Currently with the accessor model a user would need to do something like ds.cupy.as_cupy and ds.cupy.as_numpy. When casting a DataSet or DataArray to use cupy under the hood I expect folks would look for a top level as_cupy method. And once it has been cast it would need a cupy specific as_numpy method to be able to cast back.

Enabling accessors to register as_ methods at the top level would really help neaten this up.

@keewis
Copy link
Collaborator

keewis commented Jul 20, 2020

we currently don't really encourage this way of using accessors (especially using too many of these, see #1080 (comment) and #1080 (comment)), but you can use register_*_accessor to register functions:

@xr.register_dataarray_accessor("as_cupy")
def _(da):
    def as_cupy(self, ...):
        # ...
        return da

    return as_cupy

@jacobtomlinson
Copy link
Contributor

Thanks @keewis. I did consider that but I assumed that kind of thing wouldn't be encouraged. Happy to go down that path, but I wonder if life would be easier if there were an extension API for this purpose.

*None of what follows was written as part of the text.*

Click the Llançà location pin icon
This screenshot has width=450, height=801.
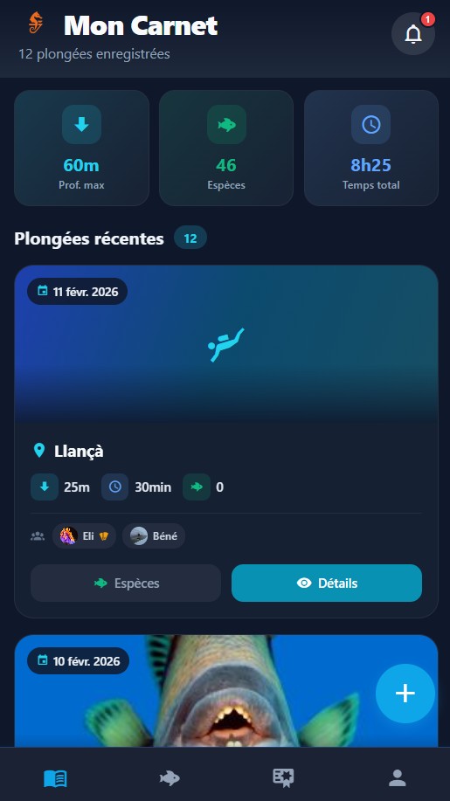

I was thinking of something along these lines which would help keep things in check.

@xr.register_dataarray_as_method("cupy")
class CupyAsMethod:
    def to_cupy(self):
        """Convert all data arrays to cupy."""

        for var in self.data_vars: 
            self.data_vars[var].data = cp.asarray(self.data_vars[var].data)

        return self

    def to_numpy(self):
        """Convert all data arrays to numpy."""

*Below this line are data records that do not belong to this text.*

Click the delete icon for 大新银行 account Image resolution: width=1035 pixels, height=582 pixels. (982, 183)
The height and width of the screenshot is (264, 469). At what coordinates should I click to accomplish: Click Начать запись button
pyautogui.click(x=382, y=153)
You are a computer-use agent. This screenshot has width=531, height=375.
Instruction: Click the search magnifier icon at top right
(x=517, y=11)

        for var in self.data_vars: 
            self.data_vars[var].data = self.data_vars[var].data.get()

        return self

There would need to be some logic around dispatching as_numpy to CupyAsMethod.as_numpy, but only if the underlying data is cupy.

Perhaps some is_numpy, is_cupy boolean attributes would be useful?

I could go as you suggest and use the current accessor tooling to test this functionality out. Then upstream it into something more maintainable if it works out ok?

@keewis
Copy link
Collaborator

keewis commented Jul 20, 2020

Sounds good. It might be worth discussing the general strategy for the support of this kind of duck array (sparse, cupy and others) in the dev call on Wednesday.

@dcherian
Copy link
Contributor Author

It seems like general consensus was (please correct me if any of this is wrong):

  1. .values will return np.asarray(obj.data) and respect the underlying library's choices: this will raise an error with cupy and that's OK.
  2. .plot() is a special case and should always coerce to numpy before passing data to matplotlib. plot currently uses .values so we should add a new function that always returns xarray objects with numpy arrays (with cupy as special case) and use that in plot.
  3. for now we are OK with special as_sparse, as_cupy, as_pint methods in xarray as long as all that logic is contained in one place: as_duck_array.py?

@jacobtomlinson
Copy link
Contributor

Thanks for writing that up @dcherian. Sounds good to me!

@shoyer
Copy link
Member

shoyer commented Jul 22, 2020

3. for now we are OK with special as_sparse, as_cupy, as_pint methods in xarray as long as all that logic is contained in one place: as_duck_array.py?

+1 for as_numpy(), too

One question about as_numpy: should it convert pint arrays into NumPy by stripping units? Or should it convert the arrays underlying pint and keep the units? I guess the first would probably make more sense for DataArray.as_numpy(). The second behavior could be achieved with DataArray.pint.as_numpy().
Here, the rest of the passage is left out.